Bernard Chan just doesn't get it. Of course he wouldn't. He lives in a cloistered world far removed from the thinking of ordinary Hongkongers. As an executive councillor, he advises the chief executive on important policies. But what he wrote in this newspaper last week showed how clueless top advisers like him are regarding the way Hongkongers think. He slammed the people for suspecting collusion when the government gave New World Development exclusive rights to upgrade the Tsim Sha Tsui waterfront promenade without a public tender or proper consultation. New World is no doubt best suited for the upgrade, given its long association with the promenade, but can Chan blame people for being suspicious when they feel the government has allowed a handful of tycoons to control virtually every aspect of their lives? The fact that Chan can't comprehend the suspicion explains why there is now such a big divide between those who govern and the governed. He asks why everyone is making such a big deal about
The Avenue of Stars
the Avenue of Stars upgrade when no one cared about the government allowing Swire Properties to enhance Wan Chai's Star Street with street lights and greening. Is he for real? When policy advisers equate lamps on a back street with a major overhaul that would shut down Hong Kong's prime harbourfront for three years, we're in trouble. Chan mocks the people for suspecting collusion and wonders why they haven't focused instead on valid issues, such as an enhanced harbourfront attracting an even bigger flood of mainlanders. He's right about a swelling crowd. A revamped promenade with added attractions and easy access to new hotels and shopping malls would turn our harbourfront into another Mong Kok. But why ask the people to make an issue of it when he, as an Exco member, is far better able to do so?
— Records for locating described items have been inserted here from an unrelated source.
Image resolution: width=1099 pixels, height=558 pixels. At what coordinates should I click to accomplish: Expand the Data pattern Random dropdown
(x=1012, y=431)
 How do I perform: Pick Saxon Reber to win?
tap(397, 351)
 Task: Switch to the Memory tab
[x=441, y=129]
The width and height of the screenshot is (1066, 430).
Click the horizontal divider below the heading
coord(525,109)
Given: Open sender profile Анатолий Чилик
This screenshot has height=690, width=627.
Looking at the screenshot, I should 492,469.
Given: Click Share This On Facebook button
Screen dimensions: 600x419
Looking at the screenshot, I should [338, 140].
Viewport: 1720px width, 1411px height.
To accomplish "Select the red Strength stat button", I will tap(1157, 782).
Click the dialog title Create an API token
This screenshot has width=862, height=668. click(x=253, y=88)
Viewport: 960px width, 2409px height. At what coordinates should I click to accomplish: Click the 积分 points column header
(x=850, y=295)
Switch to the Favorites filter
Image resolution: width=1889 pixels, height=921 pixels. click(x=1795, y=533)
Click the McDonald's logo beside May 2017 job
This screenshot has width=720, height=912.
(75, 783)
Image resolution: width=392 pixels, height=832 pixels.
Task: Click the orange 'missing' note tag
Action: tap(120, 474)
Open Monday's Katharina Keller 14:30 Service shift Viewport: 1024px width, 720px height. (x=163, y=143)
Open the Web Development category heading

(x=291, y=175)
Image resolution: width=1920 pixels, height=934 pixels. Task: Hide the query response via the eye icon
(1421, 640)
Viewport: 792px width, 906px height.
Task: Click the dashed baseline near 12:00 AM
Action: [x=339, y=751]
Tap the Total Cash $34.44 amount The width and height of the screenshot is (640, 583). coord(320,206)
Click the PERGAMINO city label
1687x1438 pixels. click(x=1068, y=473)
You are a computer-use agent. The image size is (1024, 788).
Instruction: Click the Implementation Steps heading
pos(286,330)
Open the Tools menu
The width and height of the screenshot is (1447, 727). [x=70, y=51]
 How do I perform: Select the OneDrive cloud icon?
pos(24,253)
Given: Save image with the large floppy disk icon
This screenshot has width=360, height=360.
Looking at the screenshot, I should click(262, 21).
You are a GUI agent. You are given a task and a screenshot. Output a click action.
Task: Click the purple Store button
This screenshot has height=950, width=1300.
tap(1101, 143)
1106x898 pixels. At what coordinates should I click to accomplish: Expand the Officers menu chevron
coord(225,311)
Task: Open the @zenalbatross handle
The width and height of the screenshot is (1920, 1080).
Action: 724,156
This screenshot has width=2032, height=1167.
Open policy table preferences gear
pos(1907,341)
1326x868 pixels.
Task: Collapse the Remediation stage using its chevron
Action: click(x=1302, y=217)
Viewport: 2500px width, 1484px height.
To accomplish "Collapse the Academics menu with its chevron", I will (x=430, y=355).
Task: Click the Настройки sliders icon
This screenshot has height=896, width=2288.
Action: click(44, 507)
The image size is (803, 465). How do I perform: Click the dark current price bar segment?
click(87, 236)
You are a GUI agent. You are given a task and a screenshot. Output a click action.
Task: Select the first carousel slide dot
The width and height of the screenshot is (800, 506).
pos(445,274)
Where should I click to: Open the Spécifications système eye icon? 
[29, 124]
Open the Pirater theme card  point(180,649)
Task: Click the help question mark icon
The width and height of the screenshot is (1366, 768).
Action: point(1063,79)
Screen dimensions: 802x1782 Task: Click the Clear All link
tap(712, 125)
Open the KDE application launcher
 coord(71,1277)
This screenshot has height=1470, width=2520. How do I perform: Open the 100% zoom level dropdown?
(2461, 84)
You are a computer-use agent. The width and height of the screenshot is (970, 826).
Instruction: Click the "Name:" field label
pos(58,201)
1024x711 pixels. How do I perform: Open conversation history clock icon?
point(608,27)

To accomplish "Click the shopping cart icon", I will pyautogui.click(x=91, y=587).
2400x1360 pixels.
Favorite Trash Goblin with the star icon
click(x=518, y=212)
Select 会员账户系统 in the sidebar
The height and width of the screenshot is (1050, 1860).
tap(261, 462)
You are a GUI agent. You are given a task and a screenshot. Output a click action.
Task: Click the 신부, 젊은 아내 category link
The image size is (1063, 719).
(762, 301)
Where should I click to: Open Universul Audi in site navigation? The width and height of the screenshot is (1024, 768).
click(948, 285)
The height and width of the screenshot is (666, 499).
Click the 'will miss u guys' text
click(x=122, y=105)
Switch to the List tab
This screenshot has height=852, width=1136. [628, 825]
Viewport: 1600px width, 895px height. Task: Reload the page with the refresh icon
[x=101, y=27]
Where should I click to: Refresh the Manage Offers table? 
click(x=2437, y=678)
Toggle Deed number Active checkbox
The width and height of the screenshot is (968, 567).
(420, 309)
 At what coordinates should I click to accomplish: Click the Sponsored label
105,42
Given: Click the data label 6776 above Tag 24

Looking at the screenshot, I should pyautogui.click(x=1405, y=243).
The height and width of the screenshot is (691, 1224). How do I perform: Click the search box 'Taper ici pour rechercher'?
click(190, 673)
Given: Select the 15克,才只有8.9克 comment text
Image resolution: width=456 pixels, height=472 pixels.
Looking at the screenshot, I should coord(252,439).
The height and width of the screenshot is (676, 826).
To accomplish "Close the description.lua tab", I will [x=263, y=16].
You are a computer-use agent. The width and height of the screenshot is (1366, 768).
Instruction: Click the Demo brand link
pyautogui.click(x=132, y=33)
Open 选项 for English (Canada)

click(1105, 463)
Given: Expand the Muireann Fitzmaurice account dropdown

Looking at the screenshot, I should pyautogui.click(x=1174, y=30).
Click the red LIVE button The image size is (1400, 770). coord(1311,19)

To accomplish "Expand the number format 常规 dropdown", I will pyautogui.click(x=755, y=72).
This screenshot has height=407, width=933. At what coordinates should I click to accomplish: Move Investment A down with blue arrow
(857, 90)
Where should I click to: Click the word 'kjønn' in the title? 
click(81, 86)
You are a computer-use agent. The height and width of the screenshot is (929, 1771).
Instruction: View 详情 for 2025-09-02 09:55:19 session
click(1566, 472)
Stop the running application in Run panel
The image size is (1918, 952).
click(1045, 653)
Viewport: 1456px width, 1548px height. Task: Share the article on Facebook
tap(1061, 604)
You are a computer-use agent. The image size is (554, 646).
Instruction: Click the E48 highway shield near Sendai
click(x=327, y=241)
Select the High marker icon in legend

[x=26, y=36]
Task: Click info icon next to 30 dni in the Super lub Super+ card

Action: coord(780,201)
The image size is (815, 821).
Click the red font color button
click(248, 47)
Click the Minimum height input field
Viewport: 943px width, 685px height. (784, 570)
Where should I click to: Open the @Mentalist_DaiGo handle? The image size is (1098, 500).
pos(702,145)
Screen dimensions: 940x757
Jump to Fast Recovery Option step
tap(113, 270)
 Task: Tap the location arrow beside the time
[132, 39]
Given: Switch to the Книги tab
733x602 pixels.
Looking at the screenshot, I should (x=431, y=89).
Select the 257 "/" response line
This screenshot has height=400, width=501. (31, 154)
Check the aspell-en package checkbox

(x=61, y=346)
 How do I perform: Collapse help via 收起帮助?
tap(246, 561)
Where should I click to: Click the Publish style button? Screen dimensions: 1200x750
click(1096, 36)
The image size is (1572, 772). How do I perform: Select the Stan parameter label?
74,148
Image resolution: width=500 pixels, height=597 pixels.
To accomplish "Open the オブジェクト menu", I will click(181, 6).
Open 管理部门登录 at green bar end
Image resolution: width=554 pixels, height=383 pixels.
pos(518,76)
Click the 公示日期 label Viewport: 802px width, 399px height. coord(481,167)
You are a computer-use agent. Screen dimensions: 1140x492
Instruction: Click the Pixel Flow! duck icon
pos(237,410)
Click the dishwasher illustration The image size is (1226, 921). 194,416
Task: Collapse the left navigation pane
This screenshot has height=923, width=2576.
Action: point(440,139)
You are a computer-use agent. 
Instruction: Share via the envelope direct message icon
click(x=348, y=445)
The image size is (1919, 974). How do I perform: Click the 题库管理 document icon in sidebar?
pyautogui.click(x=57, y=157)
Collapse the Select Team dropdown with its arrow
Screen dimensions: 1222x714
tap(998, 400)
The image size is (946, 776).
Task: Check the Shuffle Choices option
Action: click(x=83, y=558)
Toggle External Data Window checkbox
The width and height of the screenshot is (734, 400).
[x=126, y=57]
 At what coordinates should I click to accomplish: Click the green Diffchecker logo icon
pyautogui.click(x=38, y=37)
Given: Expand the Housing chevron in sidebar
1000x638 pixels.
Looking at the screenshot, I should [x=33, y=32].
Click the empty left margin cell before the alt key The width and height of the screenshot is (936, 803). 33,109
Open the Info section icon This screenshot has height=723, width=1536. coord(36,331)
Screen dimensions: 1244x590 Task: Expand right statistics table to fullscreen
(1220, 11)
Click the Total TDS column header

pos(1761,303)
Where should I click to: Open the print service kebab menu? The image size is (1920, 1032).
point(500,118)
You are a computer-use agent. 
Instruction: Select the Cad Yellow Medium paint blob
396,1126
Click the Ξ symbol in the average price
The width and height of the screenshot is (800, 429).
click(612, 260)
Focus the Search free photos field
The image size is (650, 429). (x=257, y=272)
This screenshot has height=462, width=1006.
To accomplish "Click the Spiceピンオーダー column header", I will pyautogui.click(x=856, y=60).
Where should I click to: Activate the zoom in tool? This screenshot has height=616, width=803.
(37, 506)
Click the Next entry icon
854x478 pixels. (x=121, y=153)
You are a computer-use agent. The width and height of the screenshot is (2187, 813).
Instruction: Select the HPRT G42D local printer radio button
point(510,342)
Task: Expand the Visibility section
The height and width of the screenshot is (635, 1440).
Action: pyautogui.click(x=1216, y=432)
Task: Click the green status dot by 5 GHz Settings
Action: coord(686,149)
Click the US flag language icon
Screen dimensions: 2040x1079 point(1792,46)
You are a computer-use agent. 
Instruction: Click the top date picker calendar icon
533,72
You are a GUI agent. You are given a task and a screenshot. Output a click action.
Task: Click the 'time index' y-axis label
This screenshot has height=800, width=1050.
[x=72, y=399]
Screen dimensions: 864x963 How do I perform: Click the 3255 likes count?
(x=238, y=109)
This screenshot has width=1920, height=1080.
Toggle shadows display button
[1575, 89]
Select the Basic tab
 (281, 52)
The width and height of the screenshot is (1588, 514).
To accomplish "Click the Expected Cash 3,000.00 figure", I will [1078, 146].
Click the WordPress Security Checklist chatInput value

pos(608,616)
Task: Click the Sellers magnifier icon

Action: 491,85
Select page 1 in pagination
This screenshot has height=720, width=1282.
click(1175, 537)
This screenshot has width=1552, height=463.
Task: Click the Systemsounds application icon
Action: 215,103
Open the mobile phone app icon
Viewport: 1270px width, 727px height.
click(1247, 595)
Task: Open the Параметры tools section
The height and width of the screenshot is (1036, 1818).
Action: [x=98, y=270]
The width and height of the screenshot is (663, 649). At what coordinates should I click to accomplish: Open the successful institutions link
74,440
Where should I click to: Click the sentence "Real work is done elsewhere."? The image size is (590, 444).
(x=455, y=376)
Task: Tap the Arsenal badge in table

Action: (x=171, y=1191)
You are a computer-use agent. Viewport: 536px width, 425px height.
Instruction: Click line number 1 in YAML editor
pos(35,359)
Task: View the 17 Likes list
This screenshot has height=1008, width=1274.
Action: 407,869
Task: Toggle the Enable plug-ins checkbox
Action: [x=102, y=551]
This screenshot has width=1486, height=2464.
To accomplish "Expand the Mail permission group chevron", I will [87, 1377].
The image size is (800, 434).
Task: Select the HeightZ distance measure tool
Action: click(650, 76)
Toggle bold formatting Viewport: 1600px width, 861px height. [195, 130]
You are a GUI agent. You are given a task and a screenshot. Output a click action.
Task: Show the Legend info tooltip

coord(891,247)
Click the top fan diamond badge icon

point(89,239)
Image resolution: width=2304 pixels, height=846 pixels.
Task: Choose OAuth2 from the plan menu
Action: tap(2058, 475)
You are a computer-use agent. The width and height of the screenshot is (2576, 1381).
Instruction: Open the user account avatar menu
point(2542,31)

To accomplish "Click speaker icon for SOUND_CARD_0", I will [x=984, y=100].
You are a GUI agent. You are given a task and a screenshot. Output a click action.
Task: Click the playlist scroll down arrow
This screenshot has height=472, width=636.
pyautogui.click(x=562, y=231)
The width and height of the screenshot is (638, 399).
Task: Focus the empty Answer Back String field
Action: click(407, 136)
He knows that if the people protested, they would be accused of fuelling anti-mainland sentiment. As a policy adviser, he is totally clueless about public perception.

Baffling - that is the only way to describe the mainland media's bashing of tycoon Li Ka-shing. Public Eye won't even try to guess the reason behind the bizarre attack. Sometimes, it's best to scratch your head from the sidelines when you are not privy to what is going on inside the highest corridors of power. But Li, once admired as a "Superman" for rising from a humble maker of plastic flowers to the giddy heights of a tycoon who heads a global empire, must be feeling abandoned and unloved. Many Hongkongers who used to worship him now accuse him of property hegemony. Some mainland state media have gone further, accusing him of cutting and running from a weakening Chinese economy where past privileges had allowed him to make billions. So who will Hongkongers side with - a local tycoon many now mock or the Chinese communists many despise?